Google's LiteRT-LM Adds Gemma 4 Support for On-Device Agents
Google has added Gemma 4 support to LiteRT-LM, its open-source inference framework for running large language models on local hardware. The change landed in the project's v0.10.1 release and gives developers a new path to ship multimodal, function-calling AI apps without depending on a cloud endpoint for every request.
What shipped
According to Google's release notes and project docs, LiteRT-LM now supports Gemma 4 across Android, iOS, web, desktop, and IoT targets including Raspberry Pi. The release also introduces a new CLI, direct Hugging Face imports, auto-conversion for unsupported models, speculative decoding, and a LiteRT-based KV cache.

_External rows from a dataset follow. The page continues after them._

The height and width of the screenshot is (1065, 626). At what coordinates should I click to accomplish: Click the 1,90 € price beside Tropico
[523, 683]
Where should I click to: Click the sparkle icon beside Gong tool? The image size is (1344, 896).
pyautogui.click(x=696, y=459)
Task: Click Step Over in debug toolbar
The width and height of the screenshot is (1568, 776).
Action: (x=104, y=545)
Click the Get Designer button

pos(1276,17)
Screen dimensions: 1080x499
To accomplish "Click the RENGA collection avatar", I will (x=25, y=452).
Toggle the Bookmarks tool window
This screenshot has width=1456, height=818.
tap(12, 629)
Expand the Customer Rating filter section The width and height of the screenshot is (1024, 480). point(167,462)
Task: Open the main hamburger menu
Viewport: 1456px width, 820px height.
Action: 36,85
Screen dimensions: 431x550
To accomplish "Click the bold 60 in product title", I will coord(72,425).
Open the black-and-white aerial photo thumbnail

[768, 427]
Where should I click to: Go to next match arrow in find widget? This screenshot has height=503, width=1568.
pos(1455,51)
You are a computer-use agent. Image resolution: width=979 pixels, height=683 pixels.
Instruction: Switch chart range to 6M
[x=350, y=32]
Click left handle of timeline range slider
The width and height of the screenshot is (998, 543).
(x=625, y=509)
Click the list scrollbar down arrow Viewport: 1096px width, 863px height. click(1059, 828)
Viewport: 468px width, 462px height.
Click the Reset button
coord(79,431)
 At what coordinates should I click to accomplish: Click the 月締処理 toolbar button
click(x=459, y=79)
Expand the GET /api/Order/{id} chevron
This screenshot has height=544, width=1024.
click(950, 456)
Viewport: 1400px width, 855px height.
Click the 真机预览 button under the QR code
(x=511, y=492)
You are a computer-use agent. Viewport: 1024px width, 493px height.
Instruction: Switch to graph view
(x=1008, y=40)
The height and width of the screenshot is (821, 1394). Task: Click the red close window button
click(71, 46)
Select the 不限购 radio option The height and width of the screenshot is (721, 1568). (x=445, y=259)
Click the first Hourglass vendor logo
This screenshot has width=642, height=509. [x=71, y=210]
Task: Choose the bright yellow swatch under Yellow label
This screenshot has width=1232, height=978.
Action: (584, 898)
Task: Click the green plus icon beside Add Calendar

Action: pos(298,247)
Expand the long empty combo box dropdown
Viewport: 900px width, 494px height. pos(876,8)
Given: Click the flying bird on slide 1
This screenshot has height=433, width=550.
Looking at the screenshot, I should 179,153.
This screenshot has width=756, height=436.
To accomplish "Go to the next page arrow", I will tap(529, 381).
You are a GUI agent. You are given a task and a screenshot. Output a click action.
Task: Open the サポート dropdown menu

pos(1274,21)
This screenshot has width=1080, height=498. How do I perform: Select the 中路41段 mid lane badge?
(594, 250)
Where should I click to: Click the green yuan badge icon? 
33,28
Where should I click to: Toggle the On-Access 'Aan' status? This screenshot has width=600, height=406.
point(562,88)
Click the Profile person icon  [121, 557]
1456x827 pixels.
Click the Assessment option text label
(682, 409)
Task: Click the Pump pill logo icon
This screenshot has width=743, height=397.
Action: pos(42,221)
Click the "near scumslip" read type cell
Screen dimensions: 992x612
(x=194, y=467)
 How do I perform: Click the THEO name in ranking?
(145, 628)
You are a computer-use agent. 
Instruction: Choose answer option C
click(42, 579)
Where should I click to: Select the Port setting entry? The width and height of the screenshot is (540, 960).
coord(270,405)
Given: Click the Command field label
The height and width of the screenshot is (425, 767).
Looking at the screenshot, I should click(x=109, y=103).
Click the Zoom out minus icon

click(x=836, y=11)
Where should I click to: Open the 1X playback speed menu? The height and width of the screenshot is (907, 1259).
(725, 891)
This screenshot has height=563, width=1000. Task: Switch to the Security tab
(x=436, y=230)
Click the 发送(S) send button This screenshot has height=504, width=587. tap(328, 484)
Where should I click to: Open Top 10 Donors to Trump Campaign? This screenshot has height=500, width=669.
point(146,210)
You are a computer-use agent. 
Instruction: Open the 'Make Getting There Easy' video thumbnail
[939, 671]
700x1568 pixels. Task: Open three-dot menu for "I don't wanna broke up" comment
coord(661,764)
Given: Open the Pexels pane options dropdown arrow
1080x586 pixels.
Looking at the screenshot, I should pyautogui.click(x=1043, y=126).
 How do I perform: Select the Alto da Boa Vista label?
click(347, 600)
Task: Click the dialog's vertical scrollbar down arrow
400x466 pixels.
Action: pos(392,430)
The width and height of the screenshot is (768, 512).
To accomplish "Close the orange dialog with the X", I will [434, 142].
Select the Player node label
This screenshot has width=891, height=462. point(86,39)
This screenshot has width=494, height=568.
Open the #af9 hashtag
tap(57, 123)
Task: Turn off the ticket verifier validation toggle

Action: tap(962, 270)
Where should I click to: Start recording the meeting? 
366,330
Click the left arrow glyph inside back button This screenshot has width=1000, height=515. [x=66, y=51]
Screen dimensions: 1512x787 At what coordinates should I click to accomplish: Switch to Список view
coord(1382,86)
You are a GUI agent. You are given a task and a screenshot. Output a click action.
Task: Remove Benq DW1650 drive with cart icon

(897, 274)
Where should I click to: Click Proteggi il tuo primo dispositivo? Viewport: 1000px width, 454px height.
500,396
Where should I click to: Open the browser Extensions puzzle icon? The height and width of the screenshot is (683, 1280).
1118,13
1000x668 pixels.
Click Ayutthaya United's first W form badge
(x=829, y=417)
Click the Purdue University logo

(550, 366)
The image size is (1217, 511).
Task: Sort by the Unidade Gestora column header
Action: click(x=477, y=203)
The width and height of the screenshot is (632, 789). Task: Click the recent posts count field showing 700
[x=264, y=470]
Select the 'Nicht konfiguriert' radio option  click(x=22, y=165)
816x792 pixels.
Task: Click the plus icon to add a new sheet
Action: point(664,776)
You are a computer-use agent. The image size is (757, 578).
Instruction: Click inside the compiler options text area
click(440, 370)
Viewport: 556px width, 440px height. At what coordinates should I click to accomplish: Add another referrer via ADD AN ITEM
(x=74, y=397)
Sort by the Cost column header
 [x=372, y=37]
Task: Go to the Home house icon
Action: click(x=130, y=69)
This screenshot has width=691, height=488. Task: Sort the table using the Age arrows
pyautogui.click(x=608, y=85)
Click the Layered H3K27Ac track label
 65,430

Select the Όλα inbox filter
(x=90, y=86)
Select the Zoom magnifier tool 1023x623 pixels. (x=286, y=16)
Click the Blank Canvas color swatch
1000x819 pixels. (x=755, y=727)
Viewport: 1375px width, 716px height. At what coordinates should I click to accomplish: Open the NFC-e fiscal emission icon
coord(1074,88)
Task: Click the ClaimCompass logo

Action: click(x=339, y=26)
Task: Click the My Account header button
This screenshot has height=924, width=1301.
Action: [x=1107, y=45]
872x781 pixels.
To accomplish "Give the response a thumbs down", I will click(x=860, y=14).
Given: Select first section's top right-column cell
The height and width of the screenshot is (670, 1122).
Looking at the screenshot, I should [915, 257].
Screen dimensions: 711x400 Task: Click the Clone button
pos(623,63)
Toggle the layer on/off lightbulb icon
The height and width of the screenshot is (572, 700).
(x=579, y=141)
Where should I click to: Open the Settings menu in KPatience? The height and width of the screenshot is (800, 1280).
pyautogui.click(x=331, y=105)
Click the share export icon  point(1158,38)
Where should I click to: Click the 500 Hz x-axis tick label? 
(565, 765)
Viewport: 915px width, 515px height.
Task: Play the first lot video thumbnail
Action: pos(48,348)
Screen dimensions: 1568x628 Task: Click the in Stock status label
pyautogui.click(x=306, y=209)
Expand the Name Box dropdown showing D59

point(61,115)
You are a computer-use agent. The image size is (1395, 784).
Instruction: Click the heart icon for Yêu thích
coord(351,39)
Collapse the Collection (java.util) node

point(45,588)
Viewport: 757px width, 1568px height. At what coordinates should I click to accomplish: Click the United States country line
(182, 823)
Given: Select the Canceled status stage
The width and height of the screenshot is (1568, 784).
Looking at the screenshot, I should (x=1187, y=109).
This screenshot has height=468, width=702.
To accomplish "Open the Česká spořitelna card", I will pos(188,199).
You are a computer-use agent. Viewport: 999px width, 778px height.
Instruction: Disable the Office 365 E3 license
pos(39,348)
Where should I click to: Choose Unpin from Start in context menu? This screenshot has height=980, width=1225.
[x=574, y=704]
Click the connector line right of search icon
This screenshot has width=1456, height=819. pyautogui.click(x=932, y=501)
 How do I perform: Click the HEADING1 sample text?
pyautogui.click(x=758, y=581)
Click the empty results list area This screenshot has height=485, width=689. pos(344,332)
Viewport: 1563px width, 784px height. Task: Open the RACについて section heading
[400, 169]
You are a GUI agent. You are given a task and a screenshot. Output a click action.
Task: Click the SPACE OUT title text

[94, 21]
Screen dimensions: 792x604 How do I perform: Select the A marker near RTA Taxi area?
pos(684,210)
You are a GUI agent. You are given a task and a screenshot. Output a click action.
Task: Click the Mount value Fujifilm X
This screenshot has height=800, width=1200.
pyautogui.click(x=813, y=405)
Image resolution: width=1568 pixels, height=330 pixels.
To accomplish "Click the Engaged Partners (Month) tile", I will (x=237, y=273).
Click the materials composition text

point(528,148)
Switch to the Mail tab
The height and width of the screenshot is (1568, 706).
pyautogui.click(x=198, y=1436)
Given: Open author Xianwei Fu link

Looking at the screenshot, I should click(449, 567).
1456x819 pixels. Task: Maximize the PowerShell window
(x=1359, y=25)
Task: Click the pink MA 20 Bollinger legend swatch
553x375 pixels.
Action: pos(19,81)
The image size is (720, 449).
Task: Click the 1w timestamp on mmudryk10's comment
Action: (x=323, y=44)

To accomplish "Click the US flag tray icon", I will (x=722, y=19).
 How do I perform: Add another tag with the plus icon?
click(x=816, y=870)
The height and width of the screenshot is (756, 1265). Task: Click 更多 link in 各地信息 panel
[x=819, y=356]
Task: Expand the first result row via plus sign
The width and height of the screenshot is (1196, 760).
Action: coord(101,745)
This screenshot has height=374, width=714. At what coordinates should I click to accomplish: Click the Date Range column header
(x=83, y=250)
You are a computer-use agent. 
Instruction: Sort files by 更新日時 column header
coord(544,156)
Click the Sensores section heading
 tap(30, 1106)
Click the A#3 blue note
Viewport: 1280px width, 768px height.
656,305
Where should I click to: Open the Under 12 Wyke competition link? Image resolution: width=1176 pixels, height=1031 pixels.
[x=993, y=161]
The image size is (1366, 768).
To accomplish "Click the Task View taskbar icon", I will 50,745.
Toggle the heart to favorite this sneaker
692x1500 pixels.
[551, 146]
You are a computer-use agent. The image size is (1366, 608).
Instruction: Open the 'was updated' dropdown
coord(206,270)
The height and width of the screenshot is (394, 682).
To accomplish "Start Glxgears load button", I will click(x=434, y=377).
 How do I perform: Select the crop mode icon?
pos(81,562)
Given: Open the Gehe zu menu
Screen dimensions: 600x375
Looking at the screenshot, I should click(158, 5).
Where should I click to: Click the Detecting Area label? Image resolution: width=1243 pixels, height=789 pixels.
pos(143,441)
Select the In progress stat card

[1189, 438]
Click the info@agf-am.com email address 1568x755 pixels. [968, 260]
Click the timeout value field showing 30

Google positions LiteRT-LM as production infrastructure rather than a lab demo. The project README says the stack already powers on-device GenAI features in Chrome, Chromebook Plus, and Pixel Watch, while the companion edge blog frames Gemma 4 as the model family that brings agentic workflows, tool use, and audio-visual inputs to local apps.
Why it matters
The bigger story is distribution. A lot of open-weight model launches still assume datacenter hardware, but LiteRT-LM is aimed at phones, laptops, browsers, and embedded devices. That makes Gemma 4 more practical for developers building offline assistants, private mobile workflows, or edge tools that need low latency.
Community demos started appearing almost immediately. One video posted after the release shows Gemma 4 classifying iPhone photos locally through LiteRT-LM, a useful signal that Google's edge push is moving beyond benchmark charts and into working apps.